Many underestimate the importance of a good night’s rest. Getting enough sleep is vital to maintaining optimal health and well-being. It’s as essential as regular exercise and eating a balanced diet.
Conversely, being sleep deprived negatively affects brain function. Cognition, concentration, productivity, and performance are all affected by the amount of sleep that you get.
- 35% of Americans don’t get the recommended seven hours of sleep each night.
- On average, Americans currently get only 6.8 hours of sleep each night.
- In 1910 the average person slept 9 hours a night.
- Roughly 20% of Americans have a sleep disorder.
- Since 1985 the percentage of adults getting less than six hours of sleep each night has increased by 31%.
- 97% of teenagers get less than the recommended amount of sleep.
- 7 out of 10 college students don’t get adequate sleep.
- Sleep deprivation costs the US $411 billion annually.
- 37.9% of people reported unintentionally falling asleep during the day or at work in the last 30 days.
Unfortunately, with today’s busy workplace, getting the right amount of sleep is difficult – even though it’s crucial to get enough sleep regularly!
Better concentration and productivity
Those that are sleep-deprived have more trouble refocusing on a task after an interruption compared to someone who’s well-rested.We all deal with those small disruptions at work – the phone rings, a coworker asks for help, or your boss needs you to handle something – it happens all the time.
How quickly you’re able to jump right back into your original task depends directly on how much sleep you got the night before. Getting a good night’s sleep will also increase your accuracy. According to an article in the Journal of Experimental Psychology, one of the largest sleep deprivation studies ever, it concluded that people are about twice as likely to make mistakes when they’re sleep-deprived.
Lower weight gain risk
A study in the American Journal of Clinical Nutrition found that people who aren’t getting enough sleep were more prone to late-night snacking, and were more likely to choose high-carb snacks.
Backing up this research was another study at the University of Chicago, where sleep-deprived participants chose snacks with twice as much fat content as those who slept at least 8 hours.
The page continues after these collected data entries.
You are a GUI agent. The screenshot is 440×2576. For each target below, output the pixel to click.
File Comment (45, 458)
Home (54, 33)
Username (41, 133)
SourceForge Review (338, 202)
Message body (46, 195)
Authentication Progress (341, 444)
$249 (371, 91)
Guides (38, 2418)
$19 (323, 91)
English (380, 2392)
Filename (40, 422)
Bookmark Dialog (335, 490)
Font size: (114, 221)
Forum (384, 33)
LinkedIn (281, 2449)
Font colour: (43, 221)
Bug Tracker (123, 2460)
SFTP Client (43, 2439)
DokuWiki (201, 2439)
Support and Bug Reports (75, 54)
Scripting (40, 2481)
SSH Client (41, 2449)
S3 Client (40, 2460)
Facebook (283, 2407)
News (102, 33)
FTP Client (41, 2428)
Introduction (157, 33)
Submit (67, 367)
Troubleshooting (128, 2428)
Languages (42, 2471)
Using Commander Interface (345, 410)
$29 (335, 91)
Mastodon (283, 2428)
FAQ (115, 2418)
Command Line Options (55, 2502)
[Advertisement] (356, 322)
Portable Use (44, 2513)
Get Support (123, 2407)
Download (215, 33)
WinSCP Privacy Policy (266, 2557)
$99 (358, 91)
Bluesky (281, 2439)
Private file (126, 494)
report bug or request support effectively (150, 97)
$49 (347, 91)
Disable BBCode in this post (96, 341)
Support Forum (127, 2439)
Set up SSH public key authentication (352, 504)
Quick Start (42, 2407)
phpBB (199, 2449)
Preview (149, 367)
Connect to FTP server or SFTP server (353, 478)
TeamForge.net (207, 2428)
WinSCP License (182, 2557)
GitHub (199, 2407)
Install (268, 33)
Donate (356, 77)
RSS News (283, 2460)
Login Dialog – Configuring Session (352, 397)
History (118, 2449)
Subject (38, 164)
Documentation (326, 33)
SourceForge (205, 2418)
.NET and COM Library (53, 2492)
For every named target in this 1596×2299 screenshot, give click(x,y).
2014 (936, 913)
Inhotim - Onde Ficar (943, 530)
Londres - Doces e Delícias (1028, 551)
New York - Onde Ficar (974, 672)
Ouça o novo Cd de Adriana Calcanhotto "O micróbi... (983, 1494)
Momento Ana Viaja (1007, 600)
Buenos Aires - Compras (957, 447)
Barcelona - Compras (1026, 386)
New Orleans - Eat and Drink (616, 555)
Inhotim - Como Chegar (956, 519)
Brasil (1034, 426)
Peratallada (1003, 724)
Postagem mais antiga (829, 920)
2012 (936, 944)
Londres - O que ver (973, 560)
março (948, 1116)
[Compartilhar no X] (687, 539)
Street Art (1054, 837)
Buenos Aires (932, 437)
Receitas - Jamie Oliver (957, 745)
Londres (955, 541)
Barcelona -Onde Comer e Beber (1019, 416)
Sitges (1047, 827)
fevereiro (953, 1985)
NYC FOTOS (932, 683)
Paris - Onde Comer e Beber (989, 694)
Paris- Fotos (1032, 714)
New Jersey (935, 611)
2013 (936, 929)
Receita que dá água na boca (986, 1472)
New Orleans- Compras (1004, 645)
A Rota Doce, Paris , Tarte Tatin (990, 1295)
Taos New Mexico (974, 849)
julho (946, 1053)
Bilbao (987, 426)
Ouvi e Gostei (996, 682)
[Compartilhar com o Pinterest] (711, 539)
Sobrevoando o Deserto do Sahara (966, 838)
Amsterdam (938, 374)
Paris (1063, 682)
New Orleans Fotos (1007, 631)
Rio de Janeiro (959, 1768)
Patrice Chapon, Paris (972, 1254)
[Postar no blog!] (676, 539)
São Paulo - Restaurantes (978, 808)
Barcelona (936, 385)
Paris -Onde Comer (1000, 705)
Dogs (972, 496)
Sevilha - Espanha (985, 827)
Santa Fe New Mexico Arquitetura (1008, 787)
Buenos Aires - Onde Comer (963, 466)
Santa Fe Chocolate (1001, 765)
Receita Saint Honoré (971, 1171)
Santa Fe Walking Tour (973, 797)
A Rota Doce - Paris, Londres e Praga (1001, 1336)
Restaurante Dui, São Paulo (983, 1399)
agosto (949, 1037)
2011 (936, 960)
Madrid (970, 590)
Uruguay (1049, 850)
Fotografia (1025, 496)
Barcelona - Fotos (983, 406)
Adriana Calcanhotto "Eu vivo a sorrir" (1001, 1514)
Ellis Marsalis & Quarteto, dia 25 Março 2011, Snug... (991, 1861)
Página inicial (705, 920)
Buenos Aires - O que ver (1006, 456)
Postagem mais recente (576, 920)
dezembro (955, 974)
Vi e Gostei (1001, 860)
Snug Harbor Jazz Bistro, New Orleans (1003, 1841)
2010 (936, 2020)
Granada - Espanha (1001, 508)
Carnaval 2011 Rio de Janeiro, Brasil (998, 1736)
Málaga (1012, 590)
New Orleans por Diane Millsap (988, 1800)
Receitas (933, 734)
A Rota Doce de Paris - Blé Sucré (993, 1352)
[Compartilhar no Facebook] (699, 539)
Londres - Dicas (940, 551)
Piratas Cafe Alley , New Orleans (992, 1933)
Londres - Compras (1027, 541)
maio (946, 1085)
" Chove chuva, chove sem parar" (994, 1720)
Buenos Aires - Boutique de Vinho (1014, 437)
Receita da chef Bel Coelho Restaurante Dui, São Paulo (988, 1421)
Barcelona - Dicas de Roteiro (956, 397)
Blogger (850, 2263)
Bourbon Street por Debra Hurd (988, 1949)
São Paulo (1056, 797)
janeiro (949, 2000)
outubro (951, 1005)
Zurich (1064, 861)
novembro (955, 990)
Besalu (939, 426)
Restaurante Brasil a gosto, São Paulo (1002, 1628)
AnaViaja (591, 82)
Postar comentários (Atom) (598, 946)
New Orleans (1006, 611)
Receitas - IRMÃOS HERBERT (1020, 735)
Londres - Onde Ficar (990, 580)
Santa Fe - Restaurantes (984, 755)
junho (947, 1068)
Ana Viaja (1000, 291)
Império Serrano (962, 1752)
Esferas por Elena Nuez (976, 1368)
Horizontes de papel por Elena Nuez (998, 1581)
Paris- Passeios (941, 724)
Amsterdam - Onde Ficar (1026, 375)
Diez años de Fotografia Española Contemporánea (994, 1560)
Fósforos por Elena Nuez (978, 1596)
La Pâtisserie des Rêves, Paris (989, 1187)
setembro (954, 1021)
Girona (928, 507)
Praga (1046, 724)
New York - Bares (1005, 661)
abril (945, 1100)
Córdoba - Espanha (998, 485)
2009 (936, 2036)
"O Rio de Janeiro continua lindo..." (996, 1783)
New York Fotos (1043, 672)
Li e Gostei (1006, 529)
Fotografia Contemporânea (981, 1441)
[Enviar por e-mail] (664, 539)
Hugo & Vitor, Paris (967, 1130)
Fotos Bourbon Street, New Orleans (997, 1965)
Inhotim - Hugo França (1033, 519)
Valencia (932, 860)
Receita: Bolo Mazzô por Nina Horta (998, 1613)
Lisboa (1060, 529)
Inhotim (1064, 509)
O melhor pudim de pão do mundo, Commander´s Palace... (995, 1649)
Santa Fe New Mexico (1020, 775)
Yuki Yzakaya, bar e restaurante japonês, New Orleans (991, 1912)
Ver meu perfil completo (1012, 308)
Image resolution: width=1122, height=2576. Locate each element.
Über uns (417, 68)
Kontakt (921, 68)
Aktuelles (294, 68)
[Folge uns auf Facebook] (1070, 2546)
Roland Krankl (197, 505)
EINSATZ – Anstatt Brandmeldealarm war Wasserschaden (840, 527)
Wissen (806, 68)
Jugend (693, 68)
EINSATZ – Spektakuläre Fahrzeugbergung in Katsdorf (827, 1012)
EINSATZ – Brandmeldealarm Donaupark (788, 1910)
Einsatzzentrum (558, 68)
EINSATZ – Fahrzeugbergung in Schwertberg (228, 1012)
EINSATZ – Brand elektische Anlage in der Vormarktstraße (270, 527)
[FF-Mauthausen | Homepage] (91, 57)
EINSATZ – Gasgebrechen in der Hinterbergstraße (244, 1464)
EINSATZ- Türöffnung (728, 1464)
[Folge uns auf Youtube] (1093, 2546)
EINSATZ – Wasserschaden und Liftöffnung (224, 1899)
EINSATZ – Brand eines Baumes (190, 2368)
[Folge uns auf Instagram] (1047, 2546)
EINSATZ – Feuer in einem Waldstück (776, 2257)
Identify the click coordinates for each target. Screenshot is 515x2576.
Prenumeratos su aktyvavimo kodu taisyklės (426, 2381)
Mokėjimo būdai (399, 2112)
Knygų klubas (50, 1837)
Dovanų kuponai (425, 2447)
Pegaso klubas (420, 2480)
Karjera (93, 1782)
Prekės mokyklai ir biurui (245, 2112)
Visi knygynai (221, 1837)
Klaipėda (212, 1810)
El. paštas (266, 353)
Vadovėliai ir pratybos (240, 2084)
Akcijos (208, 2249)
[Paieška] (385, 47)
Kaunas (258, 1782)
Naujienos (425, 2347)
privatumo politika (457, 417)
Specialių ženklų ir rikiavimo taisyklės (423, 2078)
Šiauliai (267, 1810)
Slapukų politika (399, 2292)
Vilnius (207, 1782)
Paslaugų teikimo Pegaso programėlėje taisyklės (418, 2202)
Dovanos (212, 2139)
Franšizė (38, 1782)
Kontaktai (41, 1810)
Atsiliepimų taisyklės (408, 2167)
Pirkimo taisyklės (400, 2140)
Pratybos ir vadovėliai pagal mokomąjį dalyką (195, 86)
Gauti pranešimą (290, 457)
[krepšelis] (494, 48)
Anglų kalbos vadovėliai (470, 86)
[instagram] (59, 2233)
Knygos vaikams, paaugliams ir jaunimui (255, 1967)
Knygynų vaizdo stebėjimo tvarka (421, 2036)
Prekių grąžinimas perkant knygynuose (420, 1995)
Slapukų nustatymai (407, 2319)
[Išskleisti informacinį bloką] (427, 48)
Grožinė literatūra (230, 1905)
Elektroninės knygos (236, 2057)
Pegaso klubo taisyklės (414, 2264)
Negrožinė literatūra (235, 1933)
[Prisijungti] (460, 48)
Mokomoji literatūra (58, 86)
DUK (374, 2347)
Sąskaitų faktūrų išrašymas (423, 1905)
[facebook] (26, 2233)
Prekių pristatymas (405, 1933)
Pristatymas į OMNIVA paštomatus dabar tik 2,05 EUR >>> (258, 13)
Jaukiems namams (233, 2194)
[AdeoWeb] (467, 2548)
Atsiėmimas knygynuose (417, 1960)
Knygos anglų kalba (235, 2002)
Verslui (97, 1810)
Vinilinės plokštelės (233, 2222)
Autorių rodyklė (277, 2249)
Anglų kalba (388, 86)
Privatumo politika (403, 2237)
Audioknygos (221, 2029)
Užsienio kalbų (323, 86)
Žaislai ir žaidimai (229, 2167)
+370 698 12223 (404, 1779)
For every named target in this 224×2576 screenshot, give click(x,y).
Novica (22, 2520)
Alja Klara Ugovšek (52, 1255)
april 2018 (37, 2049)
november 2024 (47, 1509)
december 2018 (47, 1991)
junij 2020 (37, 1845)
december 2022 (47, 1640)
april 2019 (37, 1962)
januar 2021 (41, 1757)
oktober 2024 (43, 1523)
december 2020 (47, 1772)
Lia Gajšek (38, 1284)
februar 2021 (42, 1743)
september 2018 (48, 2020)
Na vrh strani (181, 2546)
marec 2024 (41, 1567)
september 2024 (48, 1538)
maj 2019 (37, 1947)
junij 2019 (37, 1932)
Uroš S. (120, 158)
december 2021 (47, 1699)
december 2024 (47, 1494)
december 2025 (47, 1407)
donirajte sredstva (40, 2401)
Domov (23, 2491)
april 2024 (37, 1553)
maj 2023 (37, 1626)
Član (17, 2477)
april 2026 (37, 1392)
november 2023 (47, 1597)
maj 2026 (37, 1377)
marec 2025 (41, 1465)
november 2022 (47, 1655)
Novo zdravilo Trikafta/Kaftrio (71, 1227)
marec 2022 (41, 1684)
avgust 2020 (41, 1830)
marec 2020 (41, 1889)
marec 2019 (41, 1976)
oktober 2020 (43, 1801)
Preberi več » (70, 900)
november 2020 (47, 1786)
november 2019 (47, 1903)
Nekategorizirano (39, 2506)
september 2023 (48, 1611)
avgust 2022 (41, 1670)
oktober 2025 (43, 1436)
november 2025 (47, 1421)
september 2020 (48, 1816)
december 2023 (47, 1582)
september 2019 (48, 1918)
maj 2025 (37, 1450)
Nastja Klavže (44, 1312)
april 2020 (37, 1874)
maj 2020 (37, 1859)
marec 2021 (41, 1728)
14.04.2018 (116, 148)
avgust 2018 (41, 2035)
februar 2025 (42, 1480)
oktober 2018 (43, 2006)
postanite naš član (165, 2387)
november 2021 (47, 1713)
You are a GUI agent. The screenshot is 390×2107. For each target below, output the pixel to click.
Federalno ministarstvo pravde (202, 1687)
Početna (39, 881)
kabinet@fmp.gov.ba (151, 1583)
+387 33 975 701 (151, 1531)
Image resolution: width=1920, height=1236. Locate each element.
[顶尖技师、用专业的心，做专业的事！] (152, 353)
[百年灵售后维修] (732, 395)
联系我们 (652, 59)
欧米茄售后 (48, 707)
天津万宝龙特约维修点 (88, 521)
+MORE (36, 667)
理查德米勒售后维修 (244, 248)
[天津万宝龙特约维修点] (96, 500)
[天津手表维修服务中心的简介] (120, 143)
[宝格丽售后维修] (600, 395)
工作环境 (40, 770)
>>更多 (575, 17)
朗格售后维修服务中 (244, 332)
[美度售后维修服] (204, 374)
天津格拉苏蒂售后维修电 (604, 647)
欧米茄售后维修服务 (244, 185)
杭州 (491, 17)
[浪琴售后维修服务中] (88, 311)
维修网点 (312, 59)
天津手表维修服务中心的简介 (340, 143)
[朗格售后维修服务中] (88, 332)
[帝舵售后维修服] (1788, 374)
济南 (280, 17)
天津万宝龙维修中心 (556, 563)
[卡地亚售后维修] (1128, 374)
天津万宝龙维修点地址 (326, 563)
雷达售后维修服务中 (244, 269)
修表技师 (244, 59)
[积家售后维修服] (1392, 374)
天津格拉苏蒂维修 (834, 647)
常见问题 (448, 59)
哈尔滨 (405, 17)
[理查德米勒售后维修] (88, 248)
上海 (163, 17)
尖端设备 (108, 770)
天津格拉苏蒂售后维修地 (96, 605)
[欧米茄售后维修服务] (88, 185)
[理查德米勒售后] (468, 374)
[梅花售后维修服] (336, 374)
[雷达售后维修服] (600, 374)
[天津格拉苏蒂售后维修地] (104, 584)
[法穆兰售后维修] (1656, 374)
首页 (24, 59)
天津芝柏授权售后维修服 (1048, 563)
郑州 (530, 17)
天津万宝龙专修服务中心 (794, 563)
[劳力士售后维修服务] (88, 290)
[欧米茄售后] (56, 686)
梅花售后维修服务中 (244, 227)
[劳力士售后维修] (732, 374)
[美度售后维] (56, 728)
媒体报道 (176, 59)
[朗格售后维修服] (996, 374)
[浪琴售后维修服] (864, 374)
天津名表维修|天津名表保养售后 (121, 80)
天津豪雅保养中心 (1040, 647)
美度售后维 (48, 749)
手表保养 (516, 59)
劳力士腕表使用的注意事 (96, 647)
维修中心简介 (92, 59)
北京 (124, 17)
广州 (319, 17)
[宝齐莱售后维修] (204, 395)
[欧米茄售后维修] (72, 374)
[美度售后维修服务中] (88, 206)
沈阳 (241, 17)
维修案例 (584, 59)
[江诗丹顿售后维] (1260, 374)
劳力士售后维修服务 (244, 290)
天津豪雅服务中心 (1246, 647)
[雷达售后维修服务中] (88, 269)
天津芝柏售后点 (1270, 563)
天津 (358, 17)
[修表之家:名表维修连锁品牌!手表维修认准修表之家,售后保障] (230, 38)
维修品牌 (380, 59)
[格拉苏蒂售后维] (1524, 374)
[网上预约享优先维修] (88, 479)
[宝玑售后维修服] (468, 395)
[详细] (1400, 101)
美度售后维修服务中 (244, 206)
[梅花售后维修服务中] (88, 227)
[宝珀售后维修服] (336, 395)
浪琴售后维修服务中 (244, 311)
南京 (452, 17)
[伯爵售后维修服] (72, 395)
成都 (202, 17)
Another way insufficient sleep affects your weight is by triggering a cortisol spike. Cortisol is your body’s main stress hormone, and it also controls your mood, motivation, and fear. According to Healthline, over time, high levels of cortisol may cause weight gain and high blood pressure.
Get sick less often
Studies have shown that employees who sleep for 5 hours a night miss 1 ½ times more work days due to illness than employees who sleep 8 hours a night.
According to the Mayo Clinic, lack of sleep can affect your immune system. People that don’t get quality sleep or enough sleep are more likely to get sick after being exposed to a virus. It can also affect how quickly you recover once you do get sick.
A study at the University of Pennsylvania found that participants who were only allowed 4.5 hours of sleep a night for one week were more stressed, temperamental, and mentally fatigued.
Once they were allowed sufficient sleep, they reported a dramatic improvement in mood. We’ve all been there; a bad night’s sleep makes us grumpy and irritable the next day. We tend to overreact when things aren’t going exactly how we would like them to go.
Conversely, when we wake up refreshed from a good night’s sleep, we’re able to handle things better.
Helps with cardiovascular health
Quality sleep is critical to good health, especially for your heart. During sleep, your blood pressure goes down. When you have sleep problems, your blood pressure stays at a higher rate for a longer period of time. This sustained and elevated blood pressure is one of the leading causes of heart disease and stroke.
Dr. Susan Redline, a Professor of Sleep Medicine at Harvard Medical School states that “Sleep-deprived people have higher blood levels of stress hormones and substances that indicate inflammation, a key player in cardiovascular disease. Even a single night of insufficient sleep can perturb your system.”
Now that you know how important sleep is for your overall health, here are some tips to help you sleep faster and have better quality sleep:
1. Changes to your daily activities that can improve sleep
- Incorporate physical activity into your day, but not right before you go to bed.
- Limit your caffeine intake, especially late in the day.
- Drink alcohol in moderation.
- Don’t eat a large meal close to bedtime.
- Quit smoking. Nicotine is a stimulant and will make it harder to sleep.
- Limit your daytime naps to short power naps of 30 minutes or less.
2. Changes to your nighttime habits that can improve sleep
- Create a good sleep environment. Make sure the room is dark and quiet.
- Set up a routine of going to bed at the same time every night. A consistent nighttime routine will help set your body’s internal clock and help you get to sleep each night.
- Avoid using technology like computers, phones, or TVs right before bed.
- Relax and clear your mind before bed. Consider listening to relaxing music, reading a book, meditating, or taking a hot bath.
- Instead of stressing about the events of the day or what you have planned for the next day, relax your mind and think about positive things.
Figure out what works best for you to allow yourself to get a quality night’s sleep every night. It will improve your health, brain function, and mood.